• WHAT IS EXPECTED
Copy out the records word for word, starting at the line that contains "Select 'n95 maske schwarz' from suggestions" and ending at the end of the records, and omit the pictures.

• STORED ROWS
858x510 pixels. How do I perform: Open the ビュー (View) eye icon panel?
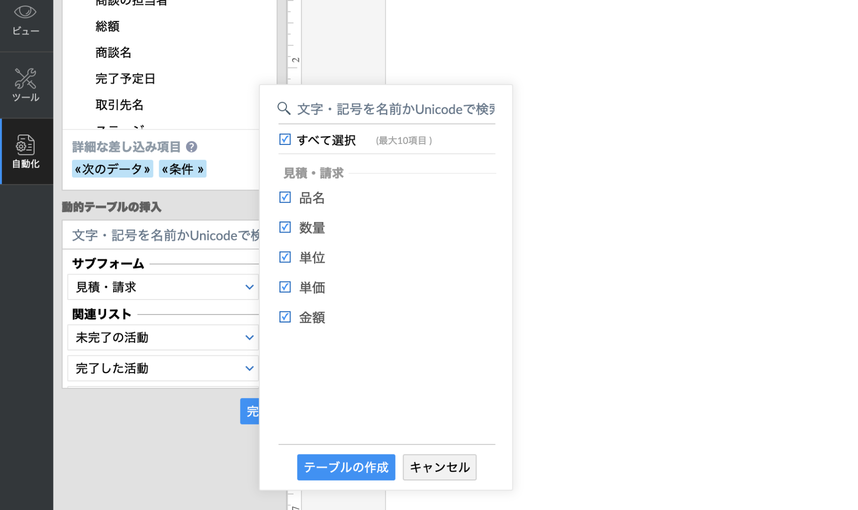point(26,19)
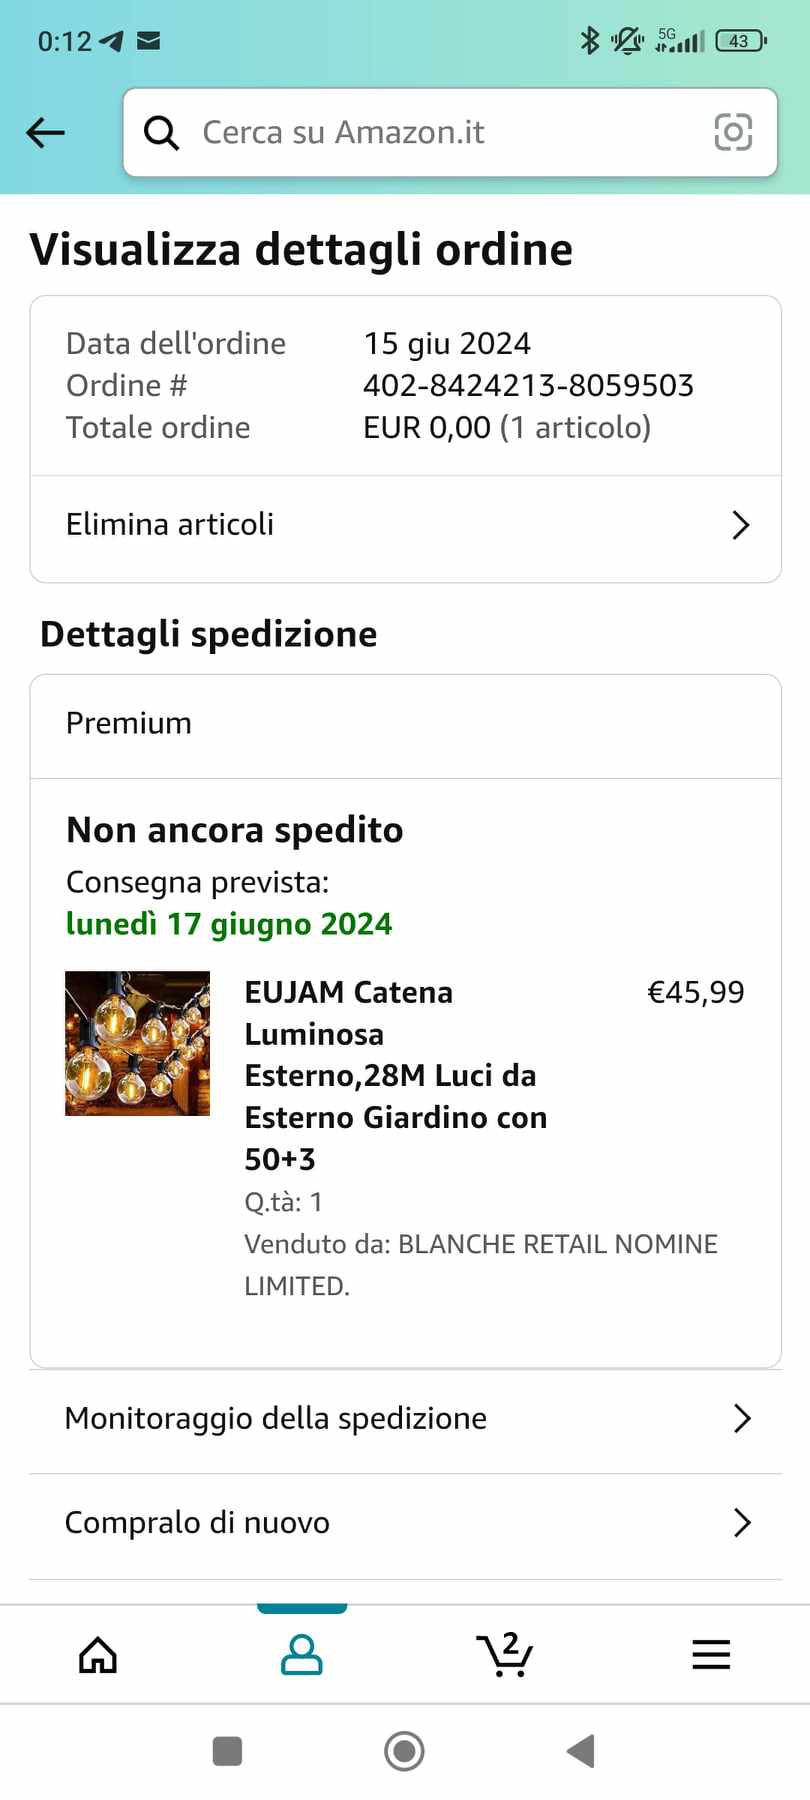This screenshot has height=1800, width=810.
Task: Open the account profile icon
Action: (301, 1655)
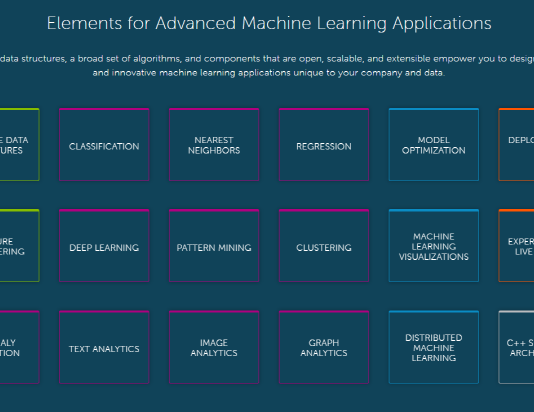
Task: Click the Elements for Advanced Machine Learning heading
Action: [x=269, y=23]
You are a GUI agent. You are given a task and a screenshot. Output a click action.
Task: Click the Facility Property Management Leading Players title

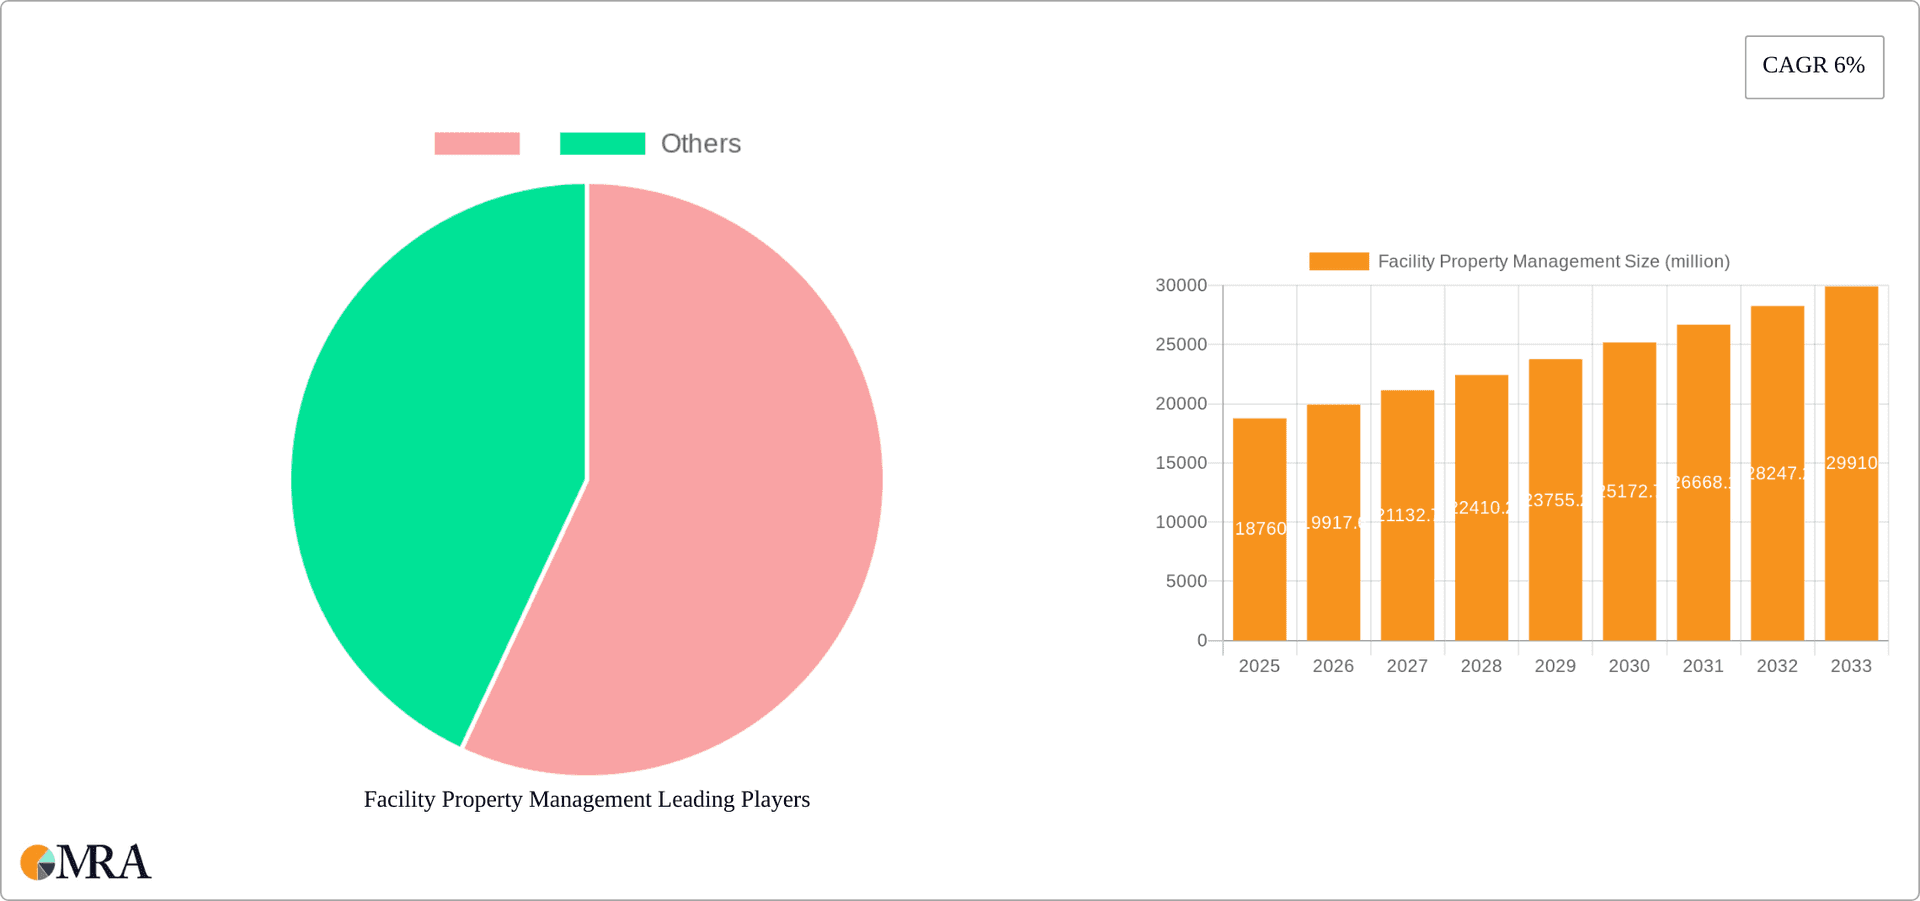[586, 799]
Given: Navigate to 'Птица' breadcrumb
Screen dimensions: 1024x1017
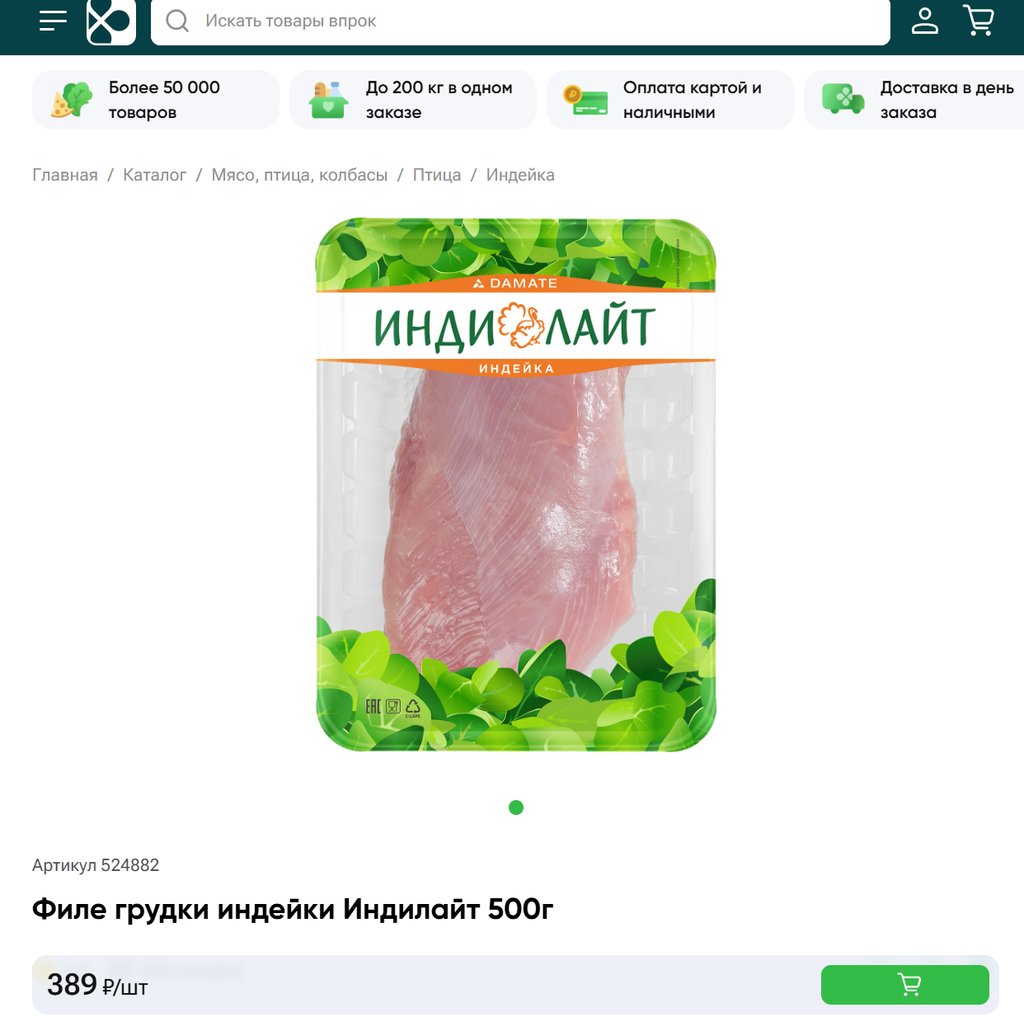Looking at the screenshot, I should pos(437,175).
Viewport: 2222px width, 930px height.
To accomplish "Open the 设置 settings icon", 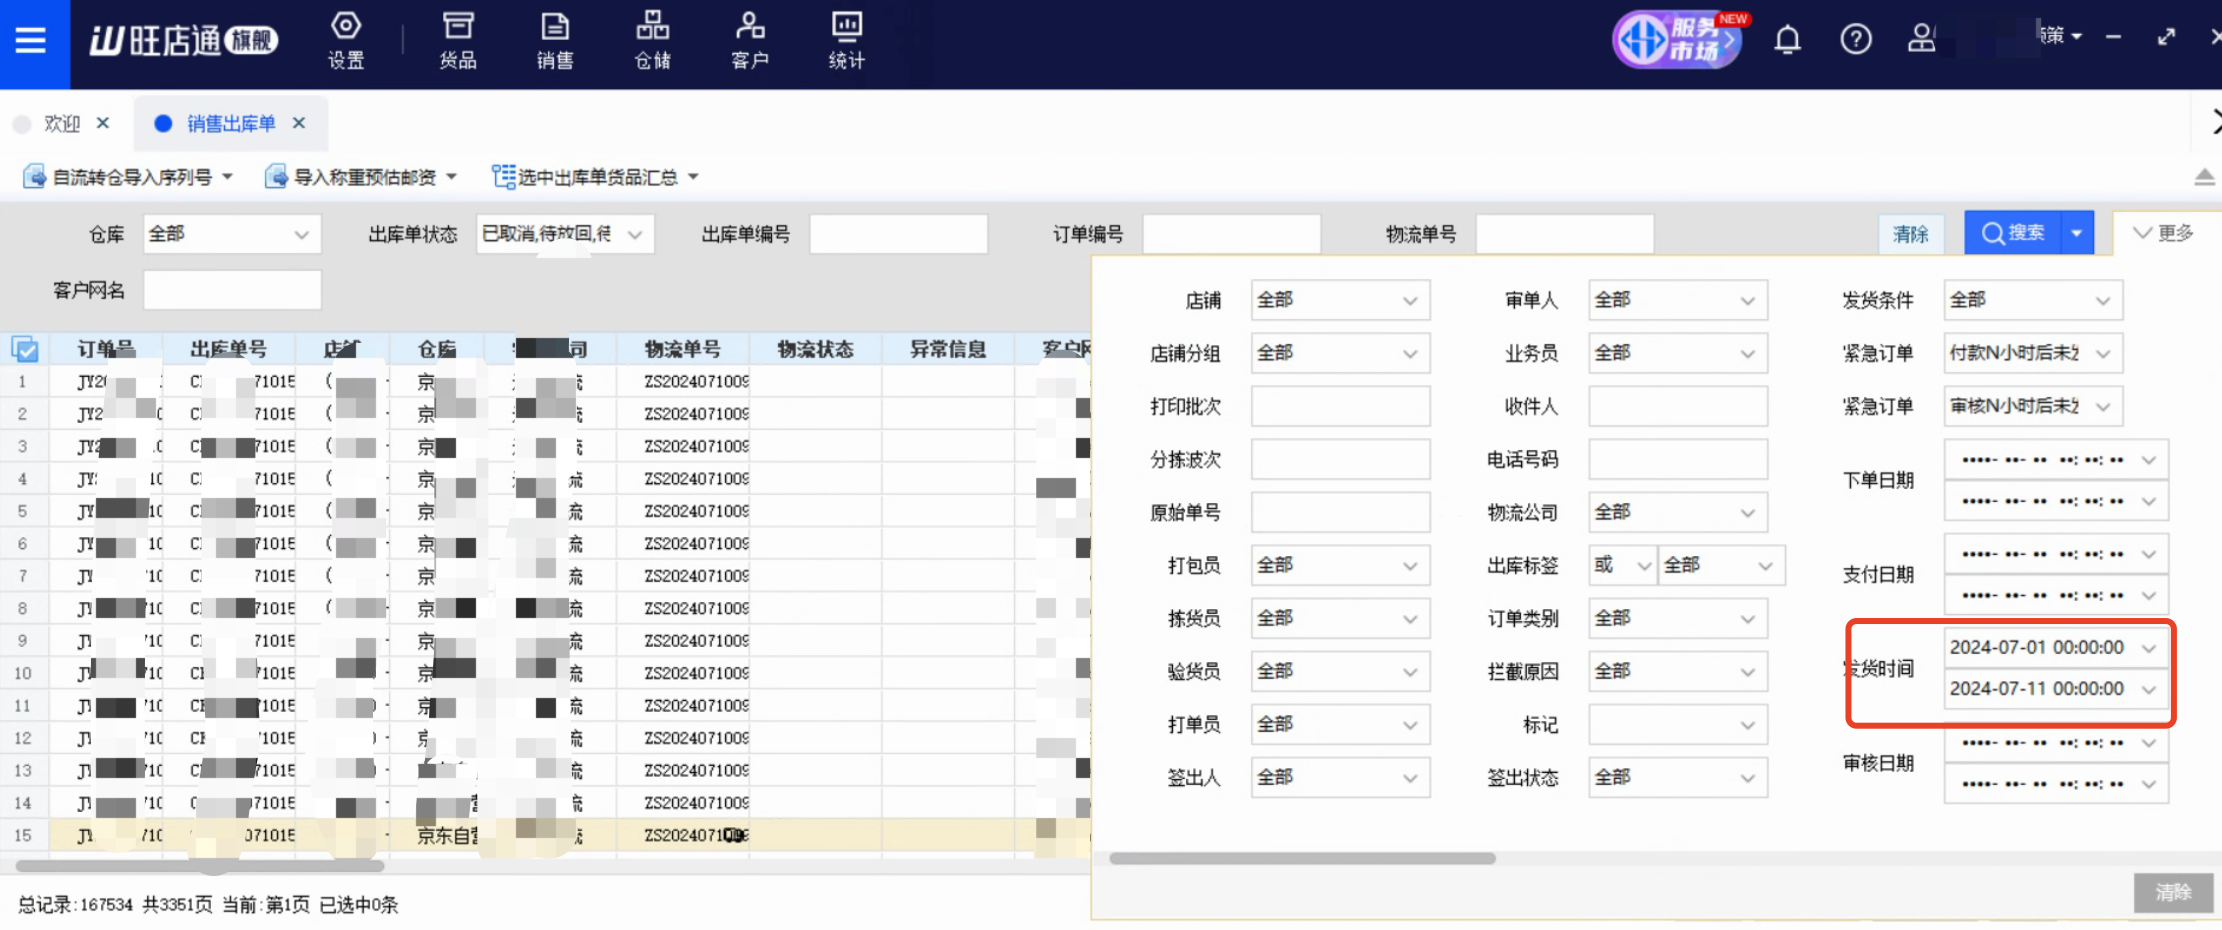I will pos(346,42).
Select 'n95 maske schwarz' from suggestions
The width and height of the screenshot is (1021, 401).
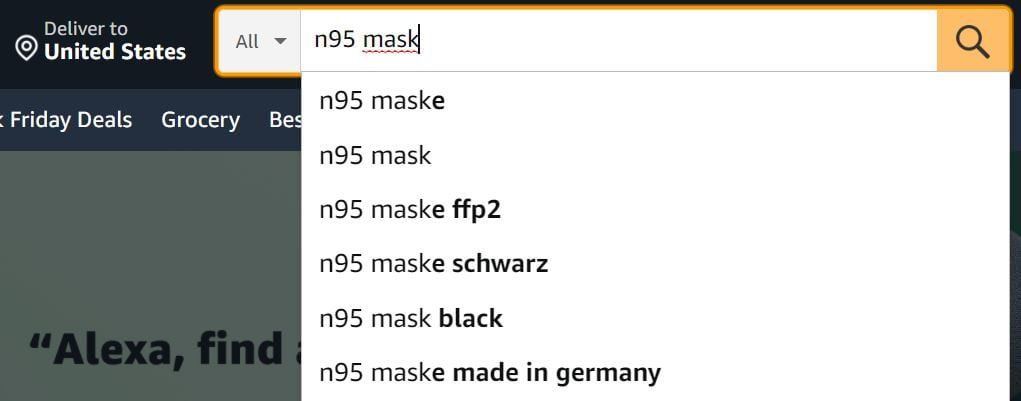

• RESULT BELOW
Select 'n95 maske schwarz' from suggestions
The width and height of the screenshot is (1021, 401).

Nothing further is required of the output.